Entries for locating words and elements
◇ ◇ ◇ ◇ ◇ ◇ ◇

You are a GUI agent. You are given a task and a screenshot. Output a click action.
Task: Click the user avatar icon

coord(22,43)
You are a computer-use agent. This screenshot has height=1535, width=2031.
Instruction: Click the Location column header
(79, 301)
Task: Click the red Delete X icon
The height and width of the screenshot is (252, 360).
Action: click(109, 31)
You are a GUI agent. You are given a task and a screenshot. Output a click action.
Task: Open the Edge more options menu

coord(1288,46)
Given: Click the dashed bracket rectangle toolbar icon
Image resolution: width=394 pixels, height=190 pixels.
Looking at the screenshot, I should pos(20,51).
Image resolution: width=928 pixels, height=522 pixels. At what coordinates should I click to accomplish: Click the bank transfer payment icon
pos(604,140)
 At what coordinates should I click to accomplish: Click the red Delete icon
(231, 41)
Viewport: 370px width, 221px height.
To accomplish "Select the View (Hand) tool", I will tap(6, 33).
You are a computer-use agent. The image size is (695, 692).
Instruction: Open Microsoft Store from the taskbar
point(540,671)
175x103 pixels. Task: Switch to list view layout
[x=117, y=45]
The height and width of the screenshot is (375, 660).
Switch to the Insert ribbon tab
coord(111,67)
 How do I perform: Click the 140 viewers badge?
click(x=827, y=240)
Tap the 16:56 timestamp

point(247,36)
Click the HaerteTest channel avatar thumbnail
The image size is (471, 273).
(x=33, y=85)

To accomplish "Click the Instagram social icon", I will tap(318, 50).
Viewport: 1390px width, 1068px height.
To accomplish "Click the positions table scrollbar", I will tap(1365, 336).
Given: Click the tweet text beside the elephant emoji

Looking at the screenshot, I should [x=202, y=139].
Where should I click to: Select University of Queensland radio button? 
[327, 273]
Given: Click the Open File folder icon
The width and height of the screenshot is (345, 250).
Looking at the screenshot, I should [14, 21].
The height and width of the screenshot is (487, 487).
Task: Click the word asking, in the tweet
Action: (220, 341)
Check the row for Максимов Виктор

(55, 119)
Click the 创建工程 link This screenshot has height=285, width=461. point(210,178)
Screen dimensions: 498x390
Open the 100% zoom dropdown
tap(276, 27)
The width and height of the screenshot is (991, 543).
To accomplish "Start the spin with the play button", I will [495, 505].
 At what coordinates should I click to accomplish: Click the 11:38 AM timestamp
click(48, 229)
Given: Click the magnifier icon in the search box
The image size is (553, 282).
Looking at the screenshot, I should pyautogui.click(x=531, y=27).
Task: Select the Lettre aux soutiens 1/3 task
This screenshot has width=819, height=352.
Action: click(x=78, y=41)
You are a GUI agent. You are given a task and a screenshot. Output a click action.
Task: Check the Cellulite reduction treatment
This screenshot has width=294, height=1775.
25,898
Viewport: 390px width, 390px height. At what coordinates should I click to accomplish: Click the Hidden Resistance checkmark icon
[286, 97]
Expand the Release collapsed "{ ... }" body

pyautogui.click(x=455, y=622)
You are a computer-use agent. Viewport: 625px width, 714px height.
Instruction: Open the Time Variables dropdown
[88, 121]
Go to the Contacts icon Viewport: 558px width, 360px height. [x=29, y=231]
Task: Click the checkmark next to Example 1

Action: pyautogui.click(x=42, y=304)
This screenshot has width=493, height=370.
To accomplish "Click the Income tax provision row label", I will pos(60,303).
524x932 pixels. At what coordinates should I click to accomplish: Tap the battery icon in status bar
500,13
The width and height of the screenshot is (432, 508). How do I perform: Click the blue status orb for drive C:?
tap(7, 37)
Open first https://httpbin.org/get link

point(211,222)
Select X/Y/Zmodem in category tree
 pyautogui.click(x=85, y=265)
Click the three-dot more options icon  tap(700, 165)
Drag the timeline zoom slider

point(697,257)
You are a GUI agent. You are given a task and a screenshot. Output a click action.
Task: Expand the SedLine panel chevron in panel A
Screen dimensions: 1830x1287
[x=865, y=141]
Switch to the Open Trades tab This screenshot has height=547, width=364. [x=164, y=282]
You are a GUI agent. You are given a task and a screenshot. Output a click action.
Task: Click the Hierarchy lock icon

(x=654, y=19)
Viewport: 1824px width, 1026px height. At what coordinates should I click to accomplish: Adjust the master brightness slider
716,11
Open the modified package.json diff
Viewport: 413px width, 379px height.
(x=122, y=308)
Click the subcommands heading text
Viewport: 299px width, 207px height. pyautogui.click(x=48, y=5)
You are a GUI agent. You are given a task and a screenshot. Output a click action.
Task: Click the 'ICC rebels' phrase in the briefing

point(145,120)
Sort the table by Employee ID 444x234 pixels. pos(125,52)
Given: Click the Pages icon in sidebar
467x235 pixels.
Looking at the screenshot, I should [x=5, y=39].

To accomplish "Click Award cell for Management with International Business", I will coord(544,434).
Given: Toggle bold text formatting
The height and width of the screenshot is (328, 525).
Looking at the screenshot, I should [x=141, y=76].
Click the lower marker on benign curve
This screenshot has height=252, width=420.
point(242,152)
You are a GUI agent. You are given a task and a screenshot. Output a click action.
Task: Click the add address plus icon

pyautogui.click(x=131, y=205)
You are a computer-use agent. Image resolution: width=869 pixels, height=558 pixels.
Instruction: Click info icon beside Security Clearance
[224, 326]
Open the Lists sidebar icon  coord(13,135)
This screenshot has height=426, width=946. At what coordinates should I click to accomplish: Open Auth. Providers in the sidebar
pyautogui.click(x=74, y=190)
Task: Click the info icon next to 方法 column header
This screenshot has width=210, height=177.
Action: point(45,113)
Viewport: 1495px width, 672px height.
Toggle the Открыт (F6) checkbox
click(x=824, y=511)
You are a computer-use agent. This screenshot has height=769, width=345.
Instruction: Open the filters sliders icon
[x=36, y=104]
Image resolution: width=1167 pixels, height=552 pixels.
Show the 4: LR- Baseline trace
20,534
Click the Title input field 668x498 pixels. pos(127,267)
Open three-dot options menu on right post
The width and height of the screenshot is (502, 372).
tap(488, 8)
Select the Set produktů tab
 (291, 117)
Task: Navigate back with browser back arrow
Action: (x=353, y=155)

◇ ◇ ◇ ◇ ◇ ◇ ◇

Reproduce the records above word for word, from the line that contains "Given: Click the Open File folder icon" up to and including the line that contains "should pyautogui.click(x=531, y=27).".

▶ **Exercise answer**:
Given: Click the Open File folder icon
The width and height of the screenshot is (345, 250).
Looking at the screenshot, I should [14, 21].
The height and width of the screenshot is (487, 487).
Task: Click the word asking, in the tweet
Action: (220, 341)
Check the row for Максимов Виктор

(55, 119)
Click the 创建工程 link This screenshot has height=285, width=461. point(210,178)
Screen dimensions: 498x390
Open the 100% zoom dropdown
tap(276, 27)
The width and height of the screenshot is (991, 543).
To accomplish "Start the spin with the play button", I will [495, 505].
 At what coordinates should I click to accomplish: Click the 11:38 AM timestamp
click(48, 229)
Given: Click the magnifier icon in the search box
The image size is (553, 282).
Looking at the screenshot, I should pyautogui.click(x=531, y=27).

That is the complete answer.